Anche del fatto che il FBI possa operare anche al di fuori dei confini nazionali ci si dovrebbe stupire poco e niente. Il Garante dei dati personali ha di recente emesso un (discutibile) provvedimento nei confronti di Facebook USA, basato su una singolare interpretazione di legge che stabilisce il principio per il quale Facebook, azienda statunitense, è soggetta alla legge italiana.
Prima di questo caso, ci aveva pensato la III sezione penale della Corte di cassazione penale (sentenza 49437/2009 – caso The Pirate Bay) a stabilire il principio che un sequestro preventivo si può eseguire anche al di fuori dell’Italia, ordinando agli internet provider di bloccare le richieste di collegamento a una risorsa di rete localizzata al di fuori del nostro paese.
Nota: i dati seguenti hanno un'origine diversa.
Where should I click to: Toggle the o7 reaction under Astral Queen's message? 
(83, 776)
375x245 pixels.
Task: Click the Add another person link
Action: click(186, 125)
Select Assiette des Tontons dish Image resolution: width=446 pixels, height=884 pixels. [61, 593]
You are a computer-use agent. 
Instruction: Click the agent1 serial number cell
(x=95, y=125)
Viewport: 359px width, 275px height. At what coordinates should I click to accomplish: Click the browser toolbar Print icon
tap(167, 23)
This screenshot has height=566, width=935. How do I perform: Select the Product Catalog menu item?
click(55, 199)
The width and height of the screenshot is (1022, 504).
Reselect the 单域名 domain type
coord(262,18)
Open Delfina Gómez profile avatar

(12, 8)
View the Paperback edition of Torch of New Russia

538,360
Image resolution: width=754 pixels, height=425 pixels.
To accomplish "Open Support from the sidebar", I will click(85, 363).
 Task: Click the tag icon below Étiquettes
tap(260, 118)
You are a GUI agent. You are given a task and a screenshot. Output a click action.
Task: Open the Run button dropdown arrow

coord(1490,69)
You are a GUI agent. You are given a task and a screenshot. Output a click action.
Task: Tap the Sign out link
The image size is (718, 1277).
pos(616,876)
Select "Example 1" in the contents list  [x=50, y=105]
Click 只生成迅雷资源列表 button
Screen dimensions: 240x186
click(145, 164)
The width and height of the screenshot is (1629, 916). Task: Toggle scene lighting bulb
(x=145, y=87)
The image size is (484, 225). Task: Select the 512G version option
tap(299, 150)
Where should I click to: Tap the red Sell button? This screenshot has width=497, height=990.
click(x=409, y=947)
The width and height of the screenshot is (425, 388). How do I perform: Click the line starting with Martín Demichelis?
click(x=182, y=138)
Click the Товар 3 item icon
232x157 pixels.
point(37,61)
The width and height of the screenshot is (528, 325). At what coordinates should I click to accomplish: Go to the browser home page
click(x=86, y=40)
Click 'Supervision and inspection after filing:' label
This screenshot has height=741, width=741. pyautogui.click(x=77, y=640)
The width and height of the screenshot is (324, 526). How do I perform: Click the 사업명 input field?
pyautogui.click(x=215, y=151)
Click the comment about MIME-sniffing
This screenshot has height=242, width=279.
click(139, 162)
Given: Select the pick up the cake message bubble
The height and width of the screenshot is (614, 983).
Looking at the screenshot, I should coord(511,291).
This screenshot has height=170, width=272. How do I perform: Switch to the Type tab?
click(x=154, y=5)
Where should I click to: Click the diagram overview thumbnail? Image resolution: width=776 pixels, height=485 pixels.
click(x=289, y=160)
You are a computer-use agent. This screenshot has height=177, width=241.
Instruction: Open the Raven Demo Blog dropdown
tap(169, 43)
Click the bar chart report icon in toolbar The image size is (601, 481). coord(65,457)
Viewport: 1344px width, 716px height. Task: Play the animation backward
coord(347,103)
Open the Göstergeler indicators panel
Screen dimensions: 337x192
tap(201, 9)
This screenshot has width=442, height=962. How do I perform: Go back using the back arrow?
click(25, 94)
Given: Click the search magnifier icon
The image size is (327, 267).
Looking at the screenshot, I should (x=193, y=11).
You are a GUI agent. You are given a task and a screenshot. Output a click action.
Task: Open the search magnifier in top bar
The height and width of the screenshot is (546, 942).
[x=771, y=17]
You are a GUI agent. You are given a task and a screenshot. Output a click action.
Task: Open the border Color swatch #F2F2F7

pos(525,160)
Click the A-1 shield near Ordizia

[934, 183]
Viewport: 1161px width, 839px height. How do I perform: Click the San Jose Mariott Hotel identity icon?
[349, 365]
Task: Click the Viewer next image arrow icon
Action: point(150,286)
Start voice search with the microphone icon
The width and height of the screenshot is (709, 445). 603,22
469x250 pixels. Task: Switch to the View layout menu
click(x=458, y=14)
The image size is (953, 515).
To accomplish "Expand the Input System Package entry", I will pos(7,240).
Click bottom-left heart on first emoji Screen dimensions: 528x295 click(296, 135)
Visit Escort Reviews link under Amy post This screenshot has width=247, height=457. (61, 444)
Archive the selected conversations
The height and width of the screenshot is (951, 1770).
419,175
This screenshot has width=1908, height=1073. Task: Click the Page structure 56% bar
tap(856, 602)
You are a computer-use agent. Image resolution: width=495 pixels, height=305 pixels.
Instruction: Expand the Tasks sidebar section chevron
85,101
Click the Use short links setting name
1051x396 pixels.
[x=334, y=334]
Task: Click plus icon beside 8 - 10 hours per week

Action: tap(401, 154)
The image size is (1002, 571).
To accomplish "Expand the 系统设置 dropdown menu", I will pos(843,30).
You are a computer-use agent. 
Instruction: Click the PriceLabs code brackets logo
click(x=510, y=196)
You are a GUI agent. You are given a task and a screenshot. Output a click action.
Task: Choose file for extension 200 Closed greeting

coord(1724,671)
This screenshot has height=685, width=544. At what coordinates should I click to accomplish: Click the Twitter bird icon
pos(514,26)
E allora: perché stupisce che gli USA conferiscano per legge un potere analogo alle proprie agenzie investigative?
La realtà è che in questo gioco di travi e pagliuzze, si intersecano più livelli.
Innanzi tutto quello dei rapporti fra stati e della crisi del concetto di giurisdizione, intesa come limite geografico del potere sovrano (o, se preferite, come versione “alta” del “ognuno è padrone a casa propria”).
Prima dell’accelerazione imposta dallo sviluppo delle tecnologie dell’informazione, ciascun paese esercitava la propria sovranità nell’ambito dei propri confini e regolava i rapporti con le altre nazioni ricorrendo ai trattati bi o multilaterali.
Oggi, per motivi non tanto giuridici quanto economici, ciascuno cerca tutelare i propri investimenti e il proprio potere nei confronti degli interlocutori smantellando innanzi tutto il “muro” della giurisdizione, in modo da garantirsi la possibilità di colpire direttamente l’avversario senza passare da complesse sovrastrutture politiche.
Se passa il principio sulla base del quale basta autoattribuirsi il potere di vincolare alla propria legge anche soggetti che non lo sono e non lo possono essere, cosa impedirà ad un altro stato sovrano di emanare norme efficaci in (o contro la) Italia?
Se è ragionevole pensare che gli americani decidano di fare una cosa del genere, capisco meno la scelta europea di competere non sul campo aperto della capacità di innovare, quanto nelle acque paludose della burocrazia e del bizantinismo (regolamento europeo sui dati personali docet).
Ci sarà un motivo per il quale, la società dell’informazione è nata, cresciuta e rimasta negli USA, e gli USA non intendono perderne il controllo?
Sembrano lontani anni luce – ma in realtà solo un paio di generazioni – i fasti di quella grande azienda che fu la Olivetti del progetto Open System Architecture, ultimo esempio di vera innovazione in Italia.
E anche l’arrivo dell’internet, per lungo tempo confinata in ambito accademico e consegnata al resto dell’Italia solo grazie alla pazzia di alcuni visionari e veri “padri nobili”, non ha prodotto chissà quale progresso.
Letta in questo contesto, la questione dei “superpoteri” del FBI e delle proteste di chi, “in nome della privacy” pretende di limitare i poteri investigativi di un’autorità pubblica assume un significato diverso: la mancanza di fiducia nel nostro modello di società, o – se preferite – nel mondo che noi stessi abbiamo voluto. Un mondo caratterizzato dalla borbonica diffidenza nei confronti del potere e dall’arroganza di chi vuole la legge applicata per tutti tranne che per se stesso.
Nel frattempo in qualche garage di uno sperduto paesino dell’Iowa o del Maine, qualche adolescente sta progettando The Next Big (and American) Thing.